• **Task details**:
Rewrite the paragraph of the wood laminate passage below that begins "As described above, according to the present invention" as a short bulleted list that keeps its main facts.

>> start Source passage

This implements a strand material having high strength and high
water resistance or a strand material having high productivity and
varied characteristics.
[0040] A method for manufacturing a wood laminate material is
characterized by including: a stacking step of stacking multiple
woodbased materials, which are cut pieces or veneers, to form
multiple woodbased material layers so that at least one of the
multiple woodbased material layers is formed by a high-density
woodbased material or high-density woodbased materials having a
relatively higher density than the remainder of the woodbased
material layers; and a forming step of compressing or compacting
the multiple woodbased material layers formed in the stacking
step.
[0041] Since the woodbased material layers include a layer formed
by the high-density woodbased material or high-density woodbased
materials having a relatively higher density than the remainder of
the woodbased material layers, density distribution in the
lamination direction after the forming step can be adjusted,
whereby a wood laminate material with desired characteristics can
be produced. For example, density distribution in the lamination
direction of the wood laminate material can be made substantially
constant by inserting the woodbased material layer formed by the
high-density woodbased material or high-density woodbased materials
at an optimal position.
Advantages of the Invention
[0042] As described above, according to the present invention,
density distribution in the lamination direction of the wood
laminate material, which is formed by stacking and laminating
multiple woodbased material layers each formed by cut pieces or
veneer, is adjusted so that the wood laminate material has
substantially constant density distribution in the lamination
direction. High strength and high water resistance can therefore be
achieved. Moreover, the density distribution in the lamination
direction is varied so that at least one of the multiple woodbased
material layers is a high-density woodbased material layer having a
higher density than the remainder of the woodbased material layers.
Accordingly, only the woodbased material layer required to have
high strength and high water resistance has a high density, and
productivity is improved. Moreover, characteristics of the wood
laminate material can be varied as desired by changing the layer
that is to be a high-density woodbased material layer.
BRIEF DESCRIPTION OF THE DRAWINGS
[0043] FIG. 1 is a schematic perspective view of a multi-layered
structure of a strand board according to a first embodiment of the
present invention.
[0044] FIG. 2 is a schematic perspective view of a first example of
a strand board according to a second embodiment of the present
invention.
[0045] FIG. 3 is a schematic sectional view showing a laminate of
strand layers in the first example of the strand board according to
the second embodiment.
[0046] FIG. 4 is a sectional view corresponding to FIG. 3, showing
a second example of the strand board according to the second
embodiment.
[0047] FIG. 5 is a sectional view corresponding to FIG. 3, showing
a third example of the strand board according to the second
embodiment.
[0048] FIG. 6 is a sectional view corresponding to FIG. 3, showing
a fourth example of the strand board according to the second
embodiment.
[0049] FIG. 7 is a sectional view corresponding to FIG. 3, showing
a fifth example of the strand board according to the second
embodiment.
[0050] FIG. 8 is a sectional view corresponding to FIG. 3, showing
a sixth example of the strand board according to the second
embodiment.
[0051] FIG. 9 is a table illustrating specific configurations of
the first to sixth examples of the strand board according to the
second embodiment.

>> end Source passage
>> start Data extract

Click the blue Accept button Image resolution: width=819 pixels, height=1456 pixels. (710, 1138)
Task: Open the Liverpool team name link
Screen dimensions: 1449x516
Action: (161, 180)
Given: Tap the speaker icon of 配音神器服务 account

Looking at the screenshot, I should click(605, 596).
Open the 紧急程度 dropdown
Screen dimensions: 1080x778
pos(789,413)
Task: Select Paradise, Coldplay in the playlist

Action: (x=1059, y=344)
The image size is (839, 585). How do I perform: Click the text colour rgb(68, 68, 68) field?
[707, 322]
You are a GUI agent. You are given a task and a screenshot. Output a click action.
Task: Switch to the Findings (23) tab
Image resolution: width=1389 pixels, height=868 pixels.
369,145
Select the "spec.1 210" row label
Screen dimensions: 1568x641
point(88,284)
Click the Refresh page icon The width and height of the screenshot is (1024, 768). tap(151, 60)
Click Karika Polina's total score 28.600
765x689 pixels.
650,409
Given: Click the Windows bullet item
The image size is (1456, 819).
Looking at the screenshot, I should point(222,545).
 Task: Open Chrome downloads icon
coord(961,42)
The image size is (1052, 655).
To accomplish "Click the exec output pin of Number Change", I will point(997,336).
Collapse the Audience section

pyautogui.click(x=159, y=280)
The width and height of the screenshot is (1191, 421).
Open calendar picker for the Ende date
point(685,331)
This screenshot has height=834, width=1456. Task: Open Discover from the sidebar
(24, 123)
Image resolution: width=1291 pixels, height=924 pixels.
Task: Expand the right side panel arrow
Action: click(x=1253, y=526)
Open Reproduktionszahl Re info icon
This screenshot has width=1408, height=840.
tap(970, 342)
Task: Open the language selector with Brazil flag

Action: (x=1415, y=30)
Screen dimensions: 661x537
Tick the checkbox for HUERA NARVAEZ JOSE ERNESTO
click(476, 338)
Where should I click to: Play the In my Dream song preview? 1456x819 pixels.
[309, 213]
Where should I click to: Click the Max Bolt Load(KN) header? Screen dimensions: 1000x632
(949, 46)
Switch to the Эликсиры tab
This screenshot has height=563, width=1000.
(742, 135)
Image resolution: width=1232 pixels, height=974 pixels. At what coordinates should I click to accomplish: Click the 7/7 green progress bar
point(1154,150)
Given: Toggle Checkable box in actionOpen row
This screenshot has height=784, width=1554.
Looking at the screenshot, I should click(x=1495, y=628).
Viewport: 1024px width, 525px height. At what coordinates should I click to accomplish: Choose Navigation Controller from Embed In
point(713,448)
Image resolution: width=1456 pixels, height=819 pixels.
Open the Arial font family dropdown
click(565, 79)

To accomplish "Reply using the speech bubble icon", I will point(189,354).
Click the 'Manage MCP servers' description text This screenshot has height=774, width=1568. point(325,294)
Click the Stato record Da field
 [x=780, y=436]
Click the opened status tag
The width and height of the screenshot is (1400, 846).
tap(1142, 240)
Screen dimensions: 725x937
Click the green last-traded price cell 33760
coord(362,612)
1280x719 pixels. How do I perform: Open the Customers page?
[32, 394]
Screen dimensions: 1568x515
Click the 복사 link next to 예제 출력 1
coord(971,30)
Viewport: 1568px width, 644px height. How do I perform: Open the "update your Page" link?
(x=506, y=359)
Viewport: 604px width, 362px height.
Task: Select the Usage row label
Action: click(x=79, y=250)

>> end Data extract

• **Response to this task**:
- The wood laminate material is made by stacking and laminating multiple woodbased material layers, each formed of cut pieces or veneer.
- Its density distribution in the lamination direction is adjusted to be substantially constant, which gives high strength and high water resistance.
- The density distribution can also be varied so that at least one layer is a high-density layer, denser than the remaining layers.
- In that case only the layer that needs high strength and high water resistance is made dense, which improves productivity.
- Changing which layer is the high-density one lets the material's characteristics be varied as desired.